__Records for the task__.
================

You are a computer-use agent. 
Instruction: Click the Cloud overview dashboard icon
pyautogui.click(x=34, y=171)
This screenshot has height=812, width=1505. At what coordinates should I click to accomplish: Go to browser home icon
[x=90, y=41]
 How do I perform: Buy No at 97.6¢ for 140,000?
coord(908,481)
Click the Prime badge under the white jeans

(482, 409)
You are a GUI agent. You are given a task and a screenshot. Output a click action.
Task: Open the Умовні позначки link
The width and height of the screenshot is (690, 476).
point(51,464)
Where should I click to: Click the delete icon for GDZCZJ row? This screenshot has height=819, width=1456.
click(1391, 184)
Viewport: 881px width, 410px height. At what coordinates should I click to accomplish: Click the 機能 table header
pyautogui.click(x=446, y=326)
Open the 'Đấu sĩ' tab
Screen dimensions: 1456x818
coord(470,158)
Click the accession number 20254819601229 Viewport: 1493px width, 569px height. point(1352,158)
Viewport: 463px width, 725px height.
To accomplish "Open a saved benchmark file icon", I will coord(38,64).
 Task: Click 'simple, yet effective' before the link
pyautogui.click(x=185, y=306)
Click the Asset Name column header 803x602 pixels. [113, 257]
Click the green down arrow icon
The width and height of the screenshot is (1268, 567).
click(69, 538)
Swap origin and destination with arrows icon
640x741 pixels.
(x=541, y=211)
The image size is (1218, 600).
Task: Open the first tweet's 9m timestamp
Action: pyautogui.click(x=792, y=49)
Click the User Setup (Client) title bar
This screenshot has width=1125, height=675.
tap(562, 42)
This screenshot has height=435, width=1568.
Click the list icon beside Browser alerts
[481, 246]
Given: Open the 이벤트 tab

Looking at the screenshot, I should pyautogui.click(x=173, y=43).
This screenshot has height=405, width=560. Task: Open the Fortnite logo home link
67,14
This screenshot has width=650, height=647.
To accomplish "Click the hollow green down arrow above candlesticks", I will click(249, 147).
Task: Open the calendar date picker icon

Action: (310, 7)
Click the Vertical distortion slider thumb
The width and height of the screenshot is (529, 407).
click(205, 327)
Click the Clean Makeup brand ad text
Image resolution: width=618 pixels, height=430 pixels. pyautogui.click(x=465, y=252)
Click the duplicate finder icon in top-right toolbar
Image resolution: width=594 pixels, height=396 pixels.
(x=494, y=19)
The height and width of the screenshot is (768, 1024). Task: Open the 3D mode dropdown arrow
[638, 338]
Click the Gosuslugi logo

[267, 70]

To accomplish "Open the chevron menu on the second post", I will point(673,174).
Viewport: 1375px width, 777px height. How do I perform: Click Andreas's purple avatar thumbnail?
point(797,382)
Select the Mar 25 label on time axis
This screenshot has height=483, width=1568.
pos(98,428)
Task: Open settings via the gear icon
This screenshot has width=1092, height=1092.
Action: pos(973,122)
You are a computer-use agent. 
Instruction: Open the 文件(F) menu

================

__Problem statement__. Restate the listing above word for word.

__Expected answer__.
You are a computer-use agent. 
Instruction: Click the Cloud overview dashboard icon
pyautogui.click(x=34, y=171)
This screenshot has height=812, width=1505. At what coordinates should I click to accomplish: Go to browser home icon
[x=90, y=41]
 How do I perform: Buy No at 97.6¢ for 140,000?
coord(908,481)
Click the Prime badge under the white jeans

(482, 409)
You are a GUI agent. You are given a task and a screenshot. Output a click action.
Task: Open the Умовні позначки link
The width and height of the screenshot is (690, 476).
point(51,464)
Where should I click to: Click the delete icon for GDZCZJ row? This screenshot has height=819, width=1456.
click(1391, 184)
Viewport: 881px width, 410px height. At what coordinates should I click to accomplish: Click the 機能 table header
pyautogui.click(x=446, y=326)
Open the 'Đấu sĩ' tab
Screen dimensions: 1456x818
coord(470,158)
Click the accession number 20254819601229 Viewport: 1493px width, 569px height. point(1352,158)
Viewport: 463px width, 725px height.
To accomplish "Open a saved benchmark file icon", I will coord(38,64).
 Task: Click 'simple, yet effective' before the link
pyautogui.click(x=185, y=306)
Click the Asset Name column header 803x602 pixels. [113, 257]
Click the green down arrow icon
The width and height of the screenshot is (1268, 567).
click(69, 538)
Swap origin and destination with arrows icon
640x741 pixels.
(x=541, y=211)
The image size is (1218, 600).
Task: Open the first tweet's 9m timestamp
Action: pyautogui.click(x=792, y=49)
Click the User Setup (Client) title bar
This screenshot has width=1125, height=675.
tap(562, 42)
This screenshot has height=435, width=1568.
Click the list icon beside Browser alerts
[481, 246]
Given: Open the 이벤트 tab

Looking at the screenshot, I should pyautogui.click(x=173, y=43).
This screenshot has height=405, width=560. Task: Open the Fortnite logo home link
67,14
This screenshot has width=650, height=647.
To accomplish "Click the hollow green down arrow above candlesticks", I will click(249, 147).
Task: Open the calendar date picker icon

Action: (310, 7)
Click the Vertical distortion slider thumb
The width and height of the screenshot is (529, 407).
click(205, 327)
Click the Clean Makeup brand ad text
Image resolution: width=618 pixels, height=430 pixels. pyautogui.click(x=465, y=252)
Click the duplicate finder icon in top-right toolbar
Image resolution: width=594 pixels, height=396 pixels.
(x=494, y=19)
The height and width of the screenshot is (768, 1024). Task: Open the 3D mode dropdown arrow
[638, 338]
Click the Gosuslugi logo

[267, 70]

To accomplish "Open the chevron menu on the second post", I will point(673,174).
Viewport: 1375px width, 777px height. How do I perform: Click Andreas's purple avatar thumbnail?
point(797,382)
Select the Mar 25 label on time axis
This screenshot has height=483, width=1568.
pos(98,428)
Task: Open settings via the gear icon
This screenshot has width=1092, height=1092.
Action: pos(973,122)
You are a computer-use agent. 
Instruction: Open the 文件(F) menu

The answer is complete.